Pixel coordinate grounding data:
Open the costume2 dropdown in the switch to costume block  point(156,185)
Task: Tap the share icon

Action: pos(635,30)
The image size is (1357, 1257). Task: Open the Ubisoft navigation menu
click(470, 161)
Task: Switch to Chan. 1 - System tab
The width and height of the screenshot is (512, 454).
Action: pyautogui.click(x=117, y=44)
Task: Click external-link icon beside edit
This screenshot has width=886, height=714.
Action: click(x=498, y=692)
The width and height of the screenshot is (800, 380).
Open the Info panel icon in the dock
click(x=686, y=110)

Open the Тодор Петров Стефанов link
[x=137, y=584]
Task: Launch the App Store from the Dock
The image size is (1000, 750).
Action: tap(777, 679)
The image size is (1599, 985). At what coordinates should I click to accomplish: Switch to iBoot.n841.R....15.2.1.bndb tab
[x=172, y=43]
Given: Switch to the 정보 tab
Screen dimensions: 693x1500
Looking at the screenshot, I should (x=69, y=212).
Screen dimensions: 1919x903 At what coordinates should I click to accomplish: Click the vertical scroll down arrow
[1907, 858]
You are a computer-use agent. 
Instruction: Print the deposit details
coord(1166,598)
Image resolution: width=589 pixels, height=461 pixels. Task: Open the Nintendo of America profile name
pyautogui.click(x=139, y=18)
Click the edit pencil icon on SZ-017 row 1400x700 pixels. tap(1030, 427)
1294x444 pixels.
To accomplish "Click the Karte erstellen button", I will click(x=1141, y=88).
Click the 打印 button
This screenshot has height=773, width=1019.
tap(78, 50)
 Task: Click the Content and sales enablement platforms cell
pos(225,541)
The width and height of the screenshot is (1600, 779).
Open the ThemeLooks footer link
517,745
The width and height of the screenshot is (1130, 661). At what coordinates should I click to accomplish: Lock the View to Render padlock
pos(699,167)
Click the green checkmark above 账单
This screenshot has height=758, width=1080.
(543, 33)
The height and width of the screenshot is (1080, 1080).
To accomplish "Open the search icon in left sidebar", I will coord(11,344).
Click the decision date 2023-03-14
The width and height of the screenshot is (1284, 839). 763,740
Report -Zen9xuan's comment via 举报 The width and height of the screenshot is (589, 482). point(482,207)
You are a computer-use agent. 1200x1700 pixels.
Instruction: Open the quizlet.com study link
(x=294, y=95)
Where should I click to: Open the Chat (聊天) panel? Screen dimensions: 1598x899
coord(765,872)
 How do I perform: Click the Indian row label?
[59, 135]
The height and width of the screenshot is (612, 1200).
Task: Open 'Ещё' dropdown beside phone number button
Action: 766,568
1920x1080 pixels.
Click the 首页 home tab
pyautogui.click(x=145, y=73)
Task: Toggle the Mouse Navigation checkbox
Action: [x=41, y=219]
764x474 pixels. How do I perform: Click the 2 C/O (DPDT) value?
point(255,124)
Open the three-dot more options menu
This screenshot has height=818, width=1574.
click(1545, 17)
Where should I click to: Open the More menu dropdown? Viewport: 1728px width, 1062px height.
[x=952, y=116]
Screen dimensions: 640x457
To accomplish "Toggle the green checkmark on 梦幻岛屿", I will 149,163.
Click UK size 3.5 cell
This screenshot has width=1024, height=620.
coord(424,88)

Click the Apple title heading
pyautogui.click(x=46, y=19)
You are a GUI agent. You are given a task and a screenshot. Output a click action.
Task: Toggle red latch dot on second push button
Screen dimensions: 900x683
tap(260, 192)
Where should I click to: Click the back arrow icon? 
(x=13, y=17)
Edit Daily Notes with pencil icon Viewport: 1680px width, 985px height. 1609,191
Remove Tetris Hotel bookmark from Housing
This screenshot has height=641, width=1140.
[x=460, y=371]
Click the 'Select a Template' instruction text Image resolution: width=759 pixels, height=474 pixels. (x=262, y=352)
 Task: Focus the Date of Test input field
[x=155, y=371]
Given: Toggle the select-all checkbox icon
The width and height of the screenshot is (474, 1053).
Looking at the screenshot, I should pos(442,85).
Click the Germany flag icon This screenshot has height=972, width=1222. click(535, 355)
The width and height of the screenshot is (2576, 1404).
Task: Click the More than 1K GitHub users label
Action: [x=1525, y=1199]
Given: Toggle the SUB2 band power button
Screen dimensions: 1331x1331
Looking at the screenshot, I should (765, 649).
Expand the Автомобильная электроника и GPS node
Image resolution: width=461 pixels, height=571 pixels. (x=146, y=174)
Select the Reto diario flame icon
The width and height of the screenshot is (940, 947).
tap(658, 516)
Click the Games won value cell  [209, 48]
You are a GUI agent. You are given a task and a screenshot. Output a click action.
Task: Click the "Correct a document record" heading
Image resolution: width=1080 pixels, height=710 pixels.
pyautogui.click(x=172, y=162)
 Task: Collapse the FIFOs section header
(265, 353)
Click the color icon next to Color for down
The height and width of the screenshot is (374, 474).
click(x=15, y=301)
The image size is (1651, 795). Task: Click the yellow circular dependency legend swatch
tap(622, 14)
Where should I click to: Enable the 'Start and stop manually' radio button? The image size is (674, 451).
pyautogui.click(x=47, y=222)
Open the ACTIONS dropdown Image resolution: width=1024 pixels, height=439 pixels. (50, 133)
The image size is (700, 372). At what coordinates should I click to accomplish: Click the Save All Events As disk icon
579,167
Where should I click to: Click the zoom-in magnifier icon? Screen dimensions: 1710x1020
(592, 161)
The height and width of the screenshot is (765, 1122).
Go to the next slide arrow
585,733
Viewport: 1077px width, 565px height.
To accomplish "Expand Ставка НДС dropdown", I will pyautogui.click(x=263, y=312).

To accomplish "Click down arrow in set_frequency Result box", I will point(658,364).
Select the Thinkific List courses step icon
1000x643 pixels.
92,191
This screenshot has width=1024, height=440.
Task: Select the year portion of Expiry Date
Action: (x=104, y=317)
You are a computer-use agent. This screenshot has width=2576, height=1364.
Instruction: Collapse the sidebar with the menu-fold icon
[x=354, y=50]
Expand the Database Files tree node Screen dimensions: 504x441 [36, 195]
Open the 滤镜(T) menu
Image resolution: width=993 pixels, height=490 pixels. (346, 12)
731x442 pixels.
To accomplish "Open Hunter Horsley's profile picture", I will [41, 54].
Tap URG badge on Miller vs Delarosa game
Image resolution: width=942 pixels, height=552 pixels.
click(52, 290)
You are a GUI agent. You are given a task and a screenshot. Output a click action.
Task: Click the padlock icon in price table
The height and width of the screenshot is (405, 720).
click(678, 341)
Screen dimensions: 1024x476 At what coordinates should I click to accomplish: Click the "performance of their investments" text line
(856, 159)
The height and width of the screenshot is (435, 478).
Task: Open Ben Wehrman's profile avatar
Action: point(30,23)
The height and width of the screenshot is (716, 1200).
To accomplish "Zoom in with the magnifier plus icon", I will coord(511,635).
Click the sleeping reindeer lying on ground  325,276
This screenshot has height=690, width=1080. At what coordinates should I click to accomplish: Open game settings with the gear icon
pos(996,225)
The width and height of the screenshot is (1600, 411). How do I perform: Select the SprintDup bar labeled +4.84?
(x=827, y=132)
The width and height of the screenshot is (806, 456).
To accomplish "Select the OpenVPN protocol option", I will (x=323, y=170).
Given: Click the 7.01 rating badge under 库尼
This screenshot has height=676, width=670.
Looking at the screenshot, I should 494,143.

DIRECTIONS:
Exactly as they stand above, retype all of the records.

ANSWER BOX:
Open the costume2 dropdown in the switch to costume block  point(156,185)
Task: Tap the share icon

Action: pos(635,30)
The image size is (1357, 1257). Task: Open the Ubisoft navigation menu
click(470, 161)
Task: Switch to Chan. 1 - System tab
The width and height of the screenshot is (512, 454).
Action: pyautogui.click(x=117, y=44)
Task: Click external-link icon beside edit
This screenshot has width=886, height=714.
Action: click(x=498, y=692)
The width and height of the screenshot is (800, 380).
Open the Info panel icon in the dock
click(x=686, y=110)

Open the Тодор Петров Стефанов link
[x=137, y=584]
Task: Launch the App Store from the Dock
The image size is (1000, 750).
Action: tap(777, 679)
The image size is (1599, 985). At what coordinates should I click to accomplish: Switch to iBoot.n841.R....15.2.1.bndb tab
[x=172, y=43]
Given: Switch to the 정보 tab
Screen dimensions: 693x1500
Looking at the screenshot, I should (x=69, y=212).
Screen dimensions: 1919x903 At what coordinates should I click to accomplish: Click the vertical scroll down arrow
[1907, 858]
You are a computer-use agent. 
Instruction: Print the deposit details
coord(1166,598)
Image resolution: width=589 pixels, height=461 pixels. Task: Open the Nintendo of America profile name
pyautogui.click(x=139, y=18)
Click the edit pencil icon on SZ-017 row 1400x700 pixels. tap(1030, 427)
1294x444 pixels.
To accomplish "Click the Karte erstellen button", I will click(x=1141, y=88).
Click the 打印 button
This screenshot has height=773, width=1019.
tap(78, 50)
 Task: Click the Content and sales enablement platforms cell
pos(225,541)
The width and height of the screenshot is (1600, 779).
Open the ThemeLooks footer link
517,745
The width and height of the screenshot is (1130, 661). At what coordinates should I click to accomplish: Lock the View to Render padlock
pos(699,167)
Click the green checkmark above 账单
This screenshot has height=758, width=1080.
(543, 33)
The height and width of the screenshot is (1080, 1080).
To accomplish "Open the search icon in left sidebar", I will coord(11,344).
Click the decision date 2023-03-14
The width and height of the screenshot is (1284, 839). 763,740
Report -Zen9xuan's comment via 举报 The width and height of the screenshot is (589, 482). point(482,207)
You are a computer-use agent. 1200x1700 pixels.
Instruction: Open the quizlet.com study link
(x=294, y=95)
Where should I click to: Open the Chat (聊天) panel? Screen dimensions: 1598x899
coord(765,872)
 How do I perform: Click the Indian row label?
[59, 135]
The height and width of the screenshot is (612, 1200).
Task: Open 'Ещё' dropdown beside phone number button
Action: 766,568
1920x1080 pixels.
Click the 首页 home tab
pyautogui.click(x=145, y=73)
Task: Toggle the Mouse Navigation checkbox
Action: [x=41, y=219]
764x474 pixels. How do I perform: Click the 2 C/O (DPDT) value?
point(255,124)
Open the three-dot more options menu
This screenshot has height=818, width=1574.
click(1545, 17)
Where should I click to: Open the More menu dropdown? Viewport: 1728px width, 1062px height.
[x=952, y=116]
Screen dimensions: 640x457
To accomplish "Toggle the green checkmark on 梦幻岛屿", I will 149,163.
Click UK size 3.5 cell
This screenshot has width=1024, height=620.
coord(424,88)

Click the Apple title heading
pyautogui.click(x=46, y=19)
You are a GUI agent. You are given a task and a screenshot. Output a click action.
Task: Toggle red latch dot on second push button
Screen dimensions: 900x683
tap(260, 192)
Where should I click to: Click the back arrow icon? 
(x=13, y=17)
Edit Daily Notes with pencil icon Viewport: 1680px width, 985px height. 1609,191
Remove Tetris Hotel bookmark from Housing
This screenshot has height=641, width=1140.
[x=460, y=371]
Click the 'Select a Template' instruction text Image resolution: width=759 pixels, height=474 pixels. (x=262, y=352)
 Task: Focus the Date of Test input field
[x=155, y=371]
Given: Toggle the select-all checkbox icon
The width and height of the screenshot is (474, 1053).
Looking at the screenshot, I should pos(442,85).
Click the Germany flag icon This screenshot has height=972, width=1222. click(535, 355)
The width and height of the screenshot is (2576, 1404).
Task: Click the More than 1K GitHub users label
Action: [x=1525, y=1199]
Given: Toggle the SUB2 band power button
Screen dimensions: 1331x1331
Looking at the screenshot, I should (765, 649).
Expand the Автомобильная электроника и GPS node
Image resolution: width=461 pixels, height=571 pixels. (x=146, y=174)
Select the Reto diario flame icon
The width and height of the screenshot is (940, 947).
tap(658, 516)
Click the Games won value cell  [209, 48]
You are a GUI agent. You are given a task and a screenshot. Output a click action.
Task: Click the "Correct a document record" heading
Image resolution: width=1080 pixels, height=710 pixels.
pyautogui.click(x=172, y=162)
 Task: Collapse the FIFOs section header
(265, 353)
Click the color icon next to Color for down
The height and width of the screenshot is (374, 474).
click(x=15, y=301)
The image size is (1651, 795). Task: Click the yellow circular dependency legend swatch
tap(622, 14)
Where should I click to: Enable the 'Start and stop manually' radio button? The image size is (674, 451).
pyautogui.click(x=47, y=222)
Open the ACTIONS dropdown Image resolution: width=1024 pixels, height=439 pixels. (50, 133)
The image size is (700, 372). At what coordinates should I click to accomplish: Click the Save All Events As disk icon
579,167
Where should I click to: Click the zoom-in magnifier icon? Screen dimensions: 1710x1020
(592, 161)
The height and width of the screenshot is (765, 1122).
Go to the next slide arrow
585,733
Viewport: 1077px width, 565px height.
To accomplish "Expand Ставка НДС dropdown", I will pyautogui.click(x=263, y=312).

To accomplish "Click down arrow in set_frequency Result box", I will point(658,364).
Select the Thinkific List courses step icon
1000x643 pixels.
92,191
This screenshot has width=1024, height=440.
Task: Select the year portion of Expiry Date
Action: (x=104, y=317)
You are a computer-use agent. This screenshot has width=2576, height=1364.
Instruction: Collapse the sidebar with the menu-fold icon
[x=354, y=50]
Expand the Database Files tree node Screen dimensions: 504x441 [36, 195]
Open the 滤镜(T) menu
Image resolution: width=993 pixels, height=490 pixels. (346, 12)
731x442 pixels.
To accomplish "Open Hunter Horsley's profile picture", I will [41, 54].
Tap URG badge on Miller vs Delarosa game
Image resolution: width=942 pixels, height=552 pixels.
click(52, 290)
You are a GUI agent. You are given a task and a screenshot. Output a click action.
Task: Click the padlock icon in price table
The height and width of the screenshot is (405, 720).
click(678, 341)
Screen dimensions: 1024x476 At what coordinates should I click to accomplish: Click the "performance of their investments" text line
(856, 159)
The height and width of the screenshot is (435, 478).
Task: Open Ben Wehrman's profile avatar
Action: point(30,23)
The height and width of the screenshot is (716, 1200).
To accomplish "Zoom in with the magnifier plus icon", I will coord(511,635).
Click the sleeping reindeer lying on ground  325,276
This screenshot has height=690, width=1080. At what coordinates should I click to accomplish: Open game settings with the gear icon
pos(996,225)
The width and height of the screenshot is (1600, 411). How do I perform: Select the SprintDup bar labeled +4.84?
(x=827, y=132)
The width and height of the screenshot is (806, 456).
To accomplish "Select the OpenVPN protocol option", I will (x=323, y=170).
Given: Click the 7.01 rating badge under 库尼
This screenshot has height=676, width=670.
Looking at the screenshot, I should 494,143.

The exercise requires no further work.